▸ What you should do: A complete, exact copy of the data is the required answer.

▸ Data extracts:
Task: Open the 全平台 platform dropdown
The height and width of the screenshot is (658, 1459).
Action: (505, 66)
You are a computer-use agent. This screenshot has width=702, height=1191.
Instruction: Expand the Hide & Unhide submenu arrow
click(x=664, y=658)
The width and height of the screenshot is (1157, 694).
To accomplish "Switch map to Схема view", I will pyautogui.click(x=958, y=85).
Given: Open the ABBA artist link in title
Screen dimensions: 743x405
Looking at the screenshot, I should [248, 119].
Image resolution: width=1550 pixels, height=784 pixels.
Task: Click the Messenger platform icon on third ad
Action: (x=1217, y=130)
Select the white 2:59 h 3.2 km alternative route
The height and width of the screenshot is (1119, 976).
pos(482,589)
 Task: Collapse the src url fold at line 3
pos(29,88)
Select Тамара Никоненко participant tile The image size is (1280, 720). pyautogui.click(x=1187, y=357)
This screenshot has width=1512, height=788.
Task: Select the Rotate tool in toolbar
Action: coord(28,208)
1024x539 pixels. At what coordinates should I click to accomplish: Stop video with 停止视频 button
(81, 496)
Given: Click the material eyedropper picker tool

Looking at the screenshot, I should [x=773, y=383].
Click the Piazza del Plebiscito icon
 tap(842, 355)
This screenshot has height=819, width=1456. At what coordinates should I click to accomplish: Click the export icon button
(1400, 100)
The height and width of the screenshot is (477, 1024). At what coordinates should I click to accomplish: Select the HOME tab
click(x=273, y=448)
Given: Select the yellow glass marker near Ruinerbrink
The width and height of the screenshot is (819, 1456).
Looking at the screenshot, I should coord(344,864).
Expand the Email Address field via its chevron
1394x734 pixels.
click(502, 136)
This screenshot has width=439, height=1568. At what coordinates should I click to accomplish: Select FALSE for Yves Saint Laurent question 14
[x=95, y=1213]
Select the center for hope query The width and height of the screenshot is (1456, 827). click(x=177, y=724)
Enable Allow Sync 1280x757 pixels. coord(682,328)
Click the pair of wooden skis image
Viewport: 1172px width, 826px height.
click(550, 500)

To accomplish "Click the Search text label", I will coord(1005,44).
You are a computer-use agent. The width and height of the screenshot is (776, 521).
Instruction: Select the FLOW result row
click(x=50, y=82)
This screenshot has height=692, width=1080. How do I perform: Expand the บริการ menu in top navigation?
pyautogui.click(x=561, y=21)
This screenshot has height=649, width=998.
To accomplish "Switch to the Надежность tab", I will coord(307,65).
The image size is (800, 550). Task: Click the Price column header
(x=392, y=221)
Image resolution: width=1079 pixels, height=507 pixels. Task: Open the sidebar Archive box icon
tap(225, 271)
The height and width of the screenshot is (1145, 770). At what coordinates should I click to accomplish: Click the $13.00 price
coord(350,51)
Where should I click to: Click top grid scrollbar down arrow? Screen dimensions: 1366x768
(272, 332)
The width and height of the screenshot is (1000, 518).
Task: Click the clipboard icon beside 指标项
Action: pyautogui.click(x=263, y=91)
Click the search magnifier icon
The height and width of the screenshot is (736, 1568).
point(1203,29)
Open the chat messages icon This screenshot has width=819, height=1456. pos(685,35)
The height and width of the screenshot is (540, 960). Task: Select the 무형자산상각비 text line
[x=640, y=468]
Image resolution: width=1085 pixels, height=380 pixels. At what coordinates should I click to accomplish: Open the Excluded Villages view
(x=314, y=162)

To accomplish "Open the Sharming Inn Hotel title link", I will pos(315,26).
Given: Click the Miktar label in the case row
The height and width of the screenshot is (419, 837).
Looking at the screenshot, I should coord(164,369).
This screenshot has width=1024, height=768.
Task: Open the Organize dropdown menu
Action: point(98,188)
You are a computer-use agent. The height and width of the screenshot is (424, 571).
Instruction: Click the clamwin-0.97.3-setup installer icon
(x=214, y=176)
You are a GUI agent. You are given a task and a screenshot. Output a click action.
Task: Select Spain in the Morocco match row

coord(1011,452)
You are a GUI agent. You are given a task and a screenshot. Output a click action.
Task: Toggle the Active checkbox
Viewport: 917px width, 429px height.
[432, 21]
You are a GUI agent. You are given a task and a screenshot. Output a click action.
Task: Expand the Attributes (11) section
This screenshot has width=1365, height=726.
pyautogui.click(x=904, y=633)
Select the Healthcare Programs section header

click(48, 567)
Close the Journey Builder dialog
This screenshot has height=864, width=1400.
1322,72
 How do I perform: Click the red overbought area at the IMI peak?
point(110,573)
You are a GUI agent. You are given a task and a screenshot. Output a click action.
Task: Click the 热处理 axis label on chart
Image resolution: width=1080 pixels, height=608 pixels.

▸ Response to this exercise:
Task: Open the 全平台 platform dropdown
The height and width of the screenshot is (658, 1459).
Action: (505, 66)
You are a computer-use agent. This screenshot has width=702, height=1191.
Instruction: Expand the Hide & Unhide submenu arrow
click(x=664, y=658)
The width and height of the screenshot is (1157, 694).
To accomplish "Switch map to Схема view", I will pyautogui.click(x=958, y=85).
Given: Open the ABBA artist link in title
Screen dimensions: 743x405
Looking at the screenshot, I should [248, 119].
Image resolution: width=1550 pixels, height=784 pixels.
Task: Click the Messenger platform icon on third ad
Action: (x=1217, y=130)
Select the white 2:59 h 3.2 km alternative route
The height and width of the screenshot is (1119, 976).
pos(482,589)
 Task: Collapse the src url fold at line 3
pos(29,88)
Select Тамара Никоненко participant tile The image size is (1280, 720). pyautogui.click(x=1187, y=357)
This screenshot has width=1512, height=788.
Task: Select the Rotate tool in toolbar
Action: coord(28,208)
1024x539 pixels. At what coordinates should I click to accomplish: Stop video with 停止视频 button
(81, 496)
Given: Click the material eyedropper picker tool

Looking at the screenshot, I should [x=773, y=383].
Click the Piazza del Plebiscito icon
 tap(842, 355)
This screenshot has height=819, width=1456. At what coordinates should I click to accomplish: Click the export icon button
(1400, 100)
The height and width of the screenshot is (477, 1024). At what coordinates should I click to accomplish: Select the HOME tab
click(x=273, y=448)
Given: Select the yellow glass marker near Ruinerbrink
The width and height of the screenshot is (819, 1456).
Looking at the screenshot, I should coord(344,864).
Expand the Email Address field via its chevron
1394x734 pixels.
click(502, 136)
This screenshot has width=439, height=1568. At what coordinates should I click to accomplish: Select FALSE for Yves Saint Laurent question 14
[x=95, y=1213]
Select the center for hope query The width and height of the screenshot is (1456, 827). click(x=177, y=724)
Enable Allow Sync 1280x757 pixels. coord(682,328)
Click the pair of wooden skis image
Viewport: 1172px width, 826px height.
click(550, 500)

To accomplish "Click the Search text label", I will coord(1005,44).
You are a computer-use agent. The width and height of the screenshot is (776, 521).
Instruction: Select the FLOW result row
click(x=50, y=82)
This screenshot has height=692, width=1080. How do I perform: Expand the บริการ menu in top navigation?
pyautogui.click(x=561, y=21)
This screenshot has height=649, width=998.
To accomplish "Switch to the Надежность tab", I will coord(307,65).
The image size is (800, 550). Task: Click the Price column header
(x=392, y=221)
Image resolution: width=1079 pixels, height=507 pixels. Task: Open the sidebar Archive box icon
tap(225, 271)
The height and width of the screenshot is (1145, 770). At what coordinates should I click to accomplish: Click the $13.00 price
coord(350,51)
Where should I click to: Click top grid scrollbar down arrow? Screen dimensions: 1366x768
(272, 332)
The width and height of the screenshot is (1000, 518).
Task: Click the clipboard icon beside 指标项
Action: pyautogui.click(x=263, y=91)
Click the search magnifier icon
The height and width of the screenshot is (736, 1568).
point(1203,29)
Open the chat messages icon This screenshot has width=819, height=1456. pos(685,35)
The height and width of the screenshot is (540, 960). Task: Select the 무형자산상각비 text line
[x=640, y=468]
Image resolution: width=1085 pixels, height=380 pixels. At what coordinates should I click to accomplish: Open the Excluded Villages view
(x=314, y=162)

To accomplish "Open the Sharming Inn Hotel title link", I will pos(315,26).
Given: Click the Miktar label in the case row
The height and width of the screenshot is (419, 837).
Looking at the screenshot, I should coord(164,369).
This screenshot has width=1024, height=768.
Task: Open the Organize dropdown menu
Action: point(98,188)
You are a computer-use agent. The height and width of the screenshot is (424, 571).
Instruction: Click the clamwin-0.97.3-setup installer icon
(x=214, y=176)
You are a GUI agent. You are given a task and a screenshot. Output a click action.
Task: Select Spain in the Morocco match row

coord(1011,452)
You are a GUI agent. You are given a task and a screenshot. Output a click action.
Task: Toggle the Active checkbox
Viewport: 917px width, 429px height.
[432, 21]
You are a GUI agent. You are given a task and a screenshot. Output a click action.
Task: Expand the Attributes (11) section
This screenshot has width=1365, height=726.
pyautogui.click(x=904, y=633)
Select the Healthcare Programs section header

click(48, 567)
Close the Journey Builder dialog
This screenshot has height=864, width=1400.
1322,72
 How do I perform: Click the red overbought area at the IMI peak?
point(110,573)
You are a GUI agent. You are given a task and a screenshot. Output a click action.
Task: Click the 热处理 axis label on chart
Image resolution: width=1080 pixels, height=608 pixels.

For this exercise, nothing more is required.